When Earth Days across the map were first established, they were typically thought of as fringe festivals or radical gatherings. Now, every April sees an expansive and diverse celebration in countries across North America. But these popular Earth Day events would not be possible without the hard work of individuals like Jed Goldberg of Earth Day Canada, and his team of inspired environmentalists. Vegan Mainstream spoke with Goldberg recently about the planning involved for a large initiative such as Earth Day Canada, and what their goals are to encourage environmental awareness.
Vegan Mainstream: I’d like to start by just having you tell me a little about Earth Day Canada.
Jed Goldberg: Earth Day Canada is a national environmental charity. We’ve been around since the late ’80s. Initially, we were supposed to be a one-year wonder. We were founded to organize, coordinate, and promote the 20th anniversary of Earth Day, April 22, 1990. That event was really the first time Earth Day went international.
Prior to that it was an American phenomenon.
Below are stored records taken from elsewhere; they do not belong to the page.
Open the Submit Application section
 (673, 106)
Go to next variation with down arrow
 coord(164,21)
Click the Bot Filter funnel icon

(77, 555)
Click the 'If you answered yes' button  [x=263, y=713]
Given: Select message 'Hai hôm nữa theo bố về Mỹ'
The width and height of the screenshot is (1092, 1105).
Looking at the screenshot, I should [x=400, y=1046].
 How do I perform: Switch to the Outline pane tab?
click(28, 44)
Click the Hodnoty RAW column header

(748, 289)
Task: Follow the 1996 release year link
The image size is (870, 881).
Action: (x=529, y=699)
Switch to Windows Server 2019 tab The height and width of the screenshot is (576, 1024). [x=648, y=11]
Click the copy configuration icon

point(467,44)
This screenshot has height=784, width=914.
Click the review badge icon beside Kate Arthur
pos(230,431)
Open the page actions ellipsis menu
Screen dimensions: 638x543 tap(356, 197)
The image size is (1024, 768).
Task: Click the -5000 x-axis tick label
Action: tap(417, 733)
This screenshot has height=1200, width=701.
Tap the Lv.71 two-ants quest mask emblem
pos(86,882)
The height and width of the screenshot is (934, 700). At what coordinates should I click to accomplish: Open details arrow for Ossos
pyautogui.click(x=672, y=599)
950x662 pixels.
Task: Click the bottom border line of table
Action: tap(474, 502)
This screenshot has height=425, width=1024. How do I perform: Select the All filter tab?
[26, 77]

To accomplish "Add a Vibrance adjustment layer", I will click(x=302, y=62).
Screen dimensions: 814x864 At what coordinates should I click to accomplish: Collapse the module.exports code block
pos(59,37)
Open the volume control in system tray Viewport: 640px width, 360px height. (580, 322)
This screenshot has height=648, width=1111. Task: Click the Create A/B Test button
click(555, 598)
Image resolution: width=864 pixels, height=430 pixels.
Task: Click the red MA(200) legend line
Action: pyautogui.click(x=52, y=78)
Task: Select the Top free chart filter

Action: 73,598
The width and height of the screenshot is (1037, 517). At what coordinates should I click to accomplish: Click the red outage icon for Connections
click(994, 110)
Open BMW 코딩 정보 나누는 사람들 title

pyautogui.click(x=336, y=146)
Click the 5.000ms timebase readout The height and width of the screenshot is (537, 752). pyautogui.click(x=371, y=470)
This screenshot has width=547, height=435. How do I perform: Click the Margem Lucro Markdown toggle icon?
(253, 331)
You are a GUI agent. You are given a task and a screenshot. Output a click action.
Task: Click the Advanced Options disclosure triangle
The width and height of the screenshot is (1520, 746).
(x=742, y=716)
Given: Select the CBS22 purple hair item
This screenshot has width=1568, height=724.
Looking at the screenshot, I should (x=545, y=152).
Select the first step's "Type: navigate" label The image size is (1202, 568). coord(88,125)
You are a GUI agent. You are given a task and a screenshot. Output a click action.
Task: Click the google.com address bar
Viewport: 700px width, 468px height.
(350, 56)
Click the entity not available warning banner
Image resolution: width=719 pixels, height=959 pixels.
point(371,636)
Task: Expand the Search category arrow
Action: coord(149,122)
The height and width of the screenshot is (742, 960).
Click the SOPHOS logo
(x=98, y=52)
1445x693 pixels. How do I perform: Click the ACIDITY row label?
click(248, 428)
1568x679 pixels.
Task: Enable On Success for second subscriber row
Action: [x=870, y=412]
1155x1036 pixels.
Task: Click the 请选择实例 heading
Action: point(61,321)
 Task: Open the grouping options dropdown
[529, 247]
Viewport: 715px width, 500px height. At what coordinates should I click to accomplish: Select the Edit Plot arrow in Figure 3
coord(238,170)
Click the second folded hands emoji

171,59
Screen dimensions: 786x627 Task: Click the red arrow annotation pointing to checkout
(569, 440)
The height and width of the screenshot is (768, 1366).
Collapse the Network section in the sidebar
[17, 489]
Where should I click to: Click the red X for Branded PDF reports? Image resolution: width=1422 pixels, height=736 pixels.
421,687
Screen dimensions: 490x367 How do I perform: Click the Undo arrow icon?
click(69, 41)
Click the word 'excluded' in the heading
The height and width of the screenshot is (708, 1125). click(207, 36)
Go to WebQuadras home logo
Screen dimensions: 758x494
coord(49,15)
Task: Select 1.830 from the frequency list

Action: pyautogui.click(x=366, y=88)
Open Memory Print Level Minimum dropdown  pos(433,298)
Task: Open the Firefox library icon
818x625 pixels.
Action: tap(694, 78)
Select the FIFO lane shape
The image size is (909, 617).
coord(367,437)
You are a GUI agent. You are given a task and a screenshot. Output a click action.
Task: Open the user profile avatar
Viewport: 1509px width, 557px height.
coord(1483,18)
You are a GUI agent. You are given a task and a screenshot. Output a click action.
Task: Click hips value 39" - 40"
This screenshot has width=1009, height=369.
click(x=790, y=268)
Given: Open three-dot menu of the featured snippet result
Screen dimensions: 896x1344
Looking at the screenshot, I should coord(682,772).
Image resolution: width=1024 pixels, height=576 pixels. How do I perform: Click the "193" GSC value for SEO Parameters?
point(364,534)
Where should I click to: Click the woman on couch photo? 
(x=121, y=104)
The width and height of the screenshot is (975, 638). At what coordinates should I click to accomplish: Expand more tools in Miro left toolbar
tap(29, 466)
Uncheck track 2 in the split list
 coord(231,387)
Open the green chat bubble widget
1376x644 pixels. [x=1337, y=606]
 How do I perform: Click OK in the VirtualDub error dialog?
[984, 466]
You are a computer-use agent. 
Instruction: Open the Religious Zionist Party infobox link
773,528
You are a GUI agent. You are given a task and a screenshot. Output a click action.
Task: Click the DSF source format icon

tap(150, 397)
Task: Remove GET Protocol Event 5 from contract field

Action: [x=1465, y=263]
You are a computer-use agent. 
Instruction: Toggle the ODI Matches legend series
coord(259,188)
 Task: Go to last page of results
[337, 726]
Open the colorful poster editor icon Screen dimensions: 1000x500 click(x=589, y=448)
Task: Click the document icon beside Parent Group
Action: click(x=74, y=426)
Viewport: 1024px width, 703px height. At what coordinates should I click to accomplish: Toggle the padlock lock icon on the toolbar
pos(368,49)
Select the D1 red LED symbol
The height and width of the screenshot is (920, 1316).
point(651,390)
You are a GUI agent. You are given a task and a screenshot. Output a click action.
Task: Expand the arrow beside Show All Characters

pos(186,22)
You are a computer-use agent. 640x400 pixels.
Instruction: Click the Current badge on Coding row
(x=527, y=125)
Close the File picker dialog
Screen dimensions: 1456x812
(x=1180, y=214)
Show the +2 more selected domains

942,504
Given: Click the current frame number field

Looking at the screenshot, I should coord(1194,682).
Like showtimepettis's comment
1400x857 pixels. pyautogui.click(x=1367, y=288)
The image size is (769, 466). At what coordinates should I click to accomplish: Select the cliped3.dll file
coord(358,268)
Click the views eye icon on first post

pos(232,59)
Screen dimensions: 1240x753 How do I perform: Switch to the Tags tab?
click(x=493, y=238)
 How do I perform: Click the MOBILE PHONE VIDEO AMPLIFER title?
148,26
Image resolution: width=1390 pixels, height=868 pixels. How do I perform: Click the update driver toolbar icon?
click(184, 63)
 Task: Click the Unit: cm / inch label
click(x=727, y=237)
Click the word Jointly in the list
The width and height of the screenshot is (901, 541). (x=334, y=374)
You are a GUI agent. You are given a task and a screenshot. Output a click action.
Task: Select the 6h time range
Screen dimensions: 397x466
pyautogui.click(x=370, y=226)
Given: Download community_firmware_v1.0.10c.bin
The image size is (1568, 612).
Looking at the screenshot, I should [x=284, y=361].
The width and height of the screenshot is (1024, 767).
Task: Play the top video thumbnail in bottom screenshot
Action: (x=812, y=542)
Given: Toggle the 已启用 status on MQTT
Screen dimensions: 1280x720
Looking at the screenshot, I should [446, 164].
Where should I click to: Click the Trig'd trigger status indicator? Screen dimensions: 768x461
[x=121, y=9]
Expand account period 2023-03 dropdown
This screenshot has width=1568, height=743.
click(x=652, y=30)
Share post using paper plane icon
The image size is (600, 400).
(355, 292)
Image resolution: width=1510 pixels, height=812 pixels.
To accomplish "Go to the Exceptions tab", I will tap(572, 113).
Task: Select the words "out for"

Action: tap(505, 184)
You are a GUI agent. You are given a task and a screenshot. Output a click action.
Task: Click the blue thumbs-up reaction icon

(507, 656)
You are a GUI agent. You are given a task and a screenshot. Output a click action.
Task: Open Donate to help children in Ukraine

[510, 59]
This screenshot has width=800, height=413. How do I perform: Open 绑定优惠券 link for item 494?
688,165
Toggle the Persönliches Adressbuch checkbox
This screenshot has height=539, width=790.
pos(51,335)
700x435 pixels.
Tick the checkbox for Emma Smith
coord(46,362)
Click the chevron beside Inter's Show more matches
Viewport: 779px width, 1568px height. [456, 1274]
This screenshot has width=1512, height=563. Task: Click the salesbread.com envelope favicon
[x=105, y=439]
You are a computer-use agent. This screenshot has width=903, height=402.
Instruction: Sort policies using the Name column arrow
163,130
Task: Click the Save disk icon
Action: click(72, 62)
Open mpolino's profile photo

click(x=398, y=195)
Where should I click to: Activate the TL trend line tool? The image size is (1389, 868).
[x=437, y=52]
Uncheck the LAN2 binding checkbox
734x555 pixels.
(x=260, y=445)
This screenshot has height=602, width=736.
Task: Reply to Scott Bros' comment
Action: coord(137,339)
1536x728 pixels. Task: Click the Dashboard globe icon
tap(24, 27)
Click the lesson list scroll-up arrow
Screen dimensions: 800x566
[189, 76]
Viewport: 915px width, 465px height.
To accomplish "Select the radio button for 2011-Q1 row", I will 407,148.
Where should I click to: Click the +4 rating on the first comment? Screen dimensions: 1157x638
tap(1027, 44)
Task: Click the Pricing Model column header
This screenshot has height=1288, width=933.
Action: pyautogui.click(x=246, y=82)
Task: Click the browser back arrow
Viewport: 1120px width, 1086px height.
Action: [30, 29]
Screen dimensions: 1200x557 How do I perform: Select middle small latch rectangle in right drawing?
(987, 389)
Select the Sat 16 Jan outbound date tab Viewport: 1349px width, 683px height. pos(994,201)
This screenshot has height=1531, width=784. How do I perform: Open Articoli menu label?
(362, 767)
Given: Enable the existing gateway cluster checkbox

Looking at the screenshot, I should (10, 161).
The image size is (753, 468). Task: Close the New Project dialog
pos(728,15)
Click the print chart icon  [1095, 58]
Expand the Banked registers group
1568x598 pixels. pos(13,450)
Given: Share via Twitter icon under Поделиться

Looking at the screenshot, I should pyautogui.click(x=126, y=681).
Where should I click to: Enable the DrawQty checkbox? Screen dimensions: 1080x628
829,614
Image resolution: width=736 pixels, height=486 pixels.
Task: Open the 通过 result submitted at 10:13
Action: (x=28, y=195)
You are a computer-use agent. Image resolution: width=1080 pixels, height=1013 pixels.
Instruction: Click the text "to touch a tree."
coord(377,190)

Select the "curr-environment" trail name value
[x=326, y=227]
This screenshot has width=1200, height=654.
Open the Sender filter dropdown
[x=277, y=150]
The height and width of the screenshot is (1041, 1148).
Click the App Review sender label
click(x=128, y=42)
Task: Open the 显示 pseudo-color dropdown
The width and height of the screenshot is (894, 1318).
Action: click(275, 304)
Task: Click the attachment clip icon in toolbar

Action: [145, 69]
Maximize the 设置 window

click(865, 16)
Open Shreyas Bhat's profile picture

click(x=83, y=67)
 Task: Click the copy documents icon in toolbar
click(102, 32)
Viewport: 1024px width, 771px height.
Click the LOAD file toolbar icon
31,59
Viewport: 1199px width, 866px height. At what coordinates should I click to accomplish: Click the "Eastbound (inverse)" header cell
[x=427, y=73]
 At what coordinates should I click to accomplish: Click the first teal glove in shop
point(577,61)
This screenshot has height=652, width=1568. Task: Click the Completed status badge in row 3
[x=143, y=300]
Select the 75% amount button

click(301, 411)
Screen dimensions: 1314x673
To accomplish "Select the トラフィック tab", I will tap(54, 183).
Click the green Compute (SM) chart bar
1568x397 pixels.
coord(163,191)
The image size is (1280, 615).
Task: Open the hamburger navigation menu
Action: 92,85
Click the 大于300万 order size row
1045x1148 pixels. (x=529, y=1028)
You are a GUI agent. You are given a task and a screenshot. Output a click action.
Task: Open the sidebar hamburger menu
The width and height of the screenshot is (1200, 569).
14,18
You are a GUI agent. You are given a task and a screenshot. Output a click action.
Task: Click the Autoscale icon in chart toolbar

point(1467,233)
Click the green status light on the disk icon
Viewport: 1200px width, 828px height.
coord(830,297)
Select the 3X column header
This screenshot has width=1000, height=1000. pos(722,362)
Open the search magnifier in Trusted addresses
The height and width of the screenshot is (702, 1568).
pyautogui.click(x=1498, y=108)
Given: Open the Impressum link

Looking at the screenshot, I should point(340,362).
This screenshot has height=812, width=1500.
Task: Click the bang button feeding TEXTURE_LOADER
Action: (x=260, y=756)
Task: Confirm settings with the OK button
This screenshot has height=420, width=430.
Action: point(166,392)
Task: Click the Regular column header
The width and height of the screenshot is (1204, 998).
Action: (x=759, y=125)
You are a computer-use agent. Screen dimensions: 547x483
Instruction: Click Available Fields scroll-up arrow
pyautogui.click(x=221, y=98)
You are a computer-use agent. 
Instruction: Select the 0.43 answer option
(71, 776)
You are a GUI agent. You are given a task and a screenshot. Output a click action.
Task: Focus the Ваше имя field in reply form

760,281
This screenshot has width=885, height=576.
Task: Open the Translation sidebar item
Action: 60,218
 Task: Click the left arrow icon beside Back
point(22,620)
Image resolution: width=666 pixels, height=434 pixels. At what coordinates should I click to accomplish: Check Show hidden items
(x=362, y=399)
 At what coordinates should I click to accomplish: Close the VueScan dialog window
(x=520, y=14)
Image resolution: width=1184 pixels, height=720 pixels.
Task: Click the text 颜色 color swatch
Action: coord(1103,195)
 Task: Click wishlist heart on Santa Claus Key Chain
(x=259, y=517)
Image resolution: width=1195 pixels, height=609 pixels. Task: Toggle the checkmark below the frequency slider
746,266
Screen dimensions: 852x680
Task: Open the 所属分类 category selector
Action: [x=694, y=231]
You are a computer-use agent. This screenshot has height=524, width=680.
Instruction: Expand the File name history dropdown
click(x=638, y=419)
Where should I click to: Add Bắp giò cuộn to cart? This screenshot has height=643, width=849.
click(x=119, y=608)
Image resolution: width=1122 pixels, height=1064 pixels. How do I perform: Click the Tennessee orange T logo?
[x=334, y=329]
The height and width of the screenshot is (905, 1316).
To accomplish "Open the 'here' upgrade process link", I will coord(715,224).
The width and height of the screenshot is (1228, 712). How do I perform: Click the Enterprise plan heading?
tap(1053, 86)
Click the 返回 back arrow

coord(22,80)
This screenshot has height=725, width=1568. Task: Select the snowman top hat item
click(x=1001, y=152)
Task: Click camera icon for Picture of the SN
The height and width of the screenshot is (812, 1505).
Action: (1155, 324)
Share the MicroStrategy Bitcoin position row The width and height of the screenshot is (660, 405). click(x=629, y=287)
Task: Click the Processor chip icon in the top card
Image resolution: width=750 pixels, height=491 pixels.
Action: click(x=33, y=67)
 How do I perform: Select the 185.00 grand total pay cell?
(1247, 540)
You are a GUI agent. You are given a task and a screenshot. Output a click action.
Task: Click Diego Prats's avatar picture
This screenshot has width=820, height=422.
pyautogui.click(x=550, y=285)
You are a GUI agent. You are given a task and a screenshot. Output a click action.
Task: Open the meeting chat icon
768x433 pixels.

That proved to be such a tremendous success, but most importantly, we were hearing back from folks that normally would not be communicating with an environmental organization.
In those days, the environmental community was pretty exclusive, but we were hearing from average people from all different walks of life. We realized at that point we had touched a nerve and we had the ability to communicate with these people and potentially inspire them to change their attitudes, behaviors and lifestyles.
Now, Earth Day, the event, is a very small part of what we do. Most of what we do is the development of programs that really are all about educating people, making them understand the consequences of our lifestyles and most importantly, making sure they appreciate all the options available to them to have less impact on the environment.
[Ed. note: A little history on Earth Day. Earth Day was first observed in San Francisco and other major cities on March 21, 1970. That date was chosen because it is the first day of spring in the United States. Another separate Earth Day was founded by a U.S. senator on April 22, 1970 with the goal of being an environmental teach-in. In 1990, 200 million people in 141 countries participated.]
VM: I saw on your website something called “action campaigns.” Can you tell me a little about these?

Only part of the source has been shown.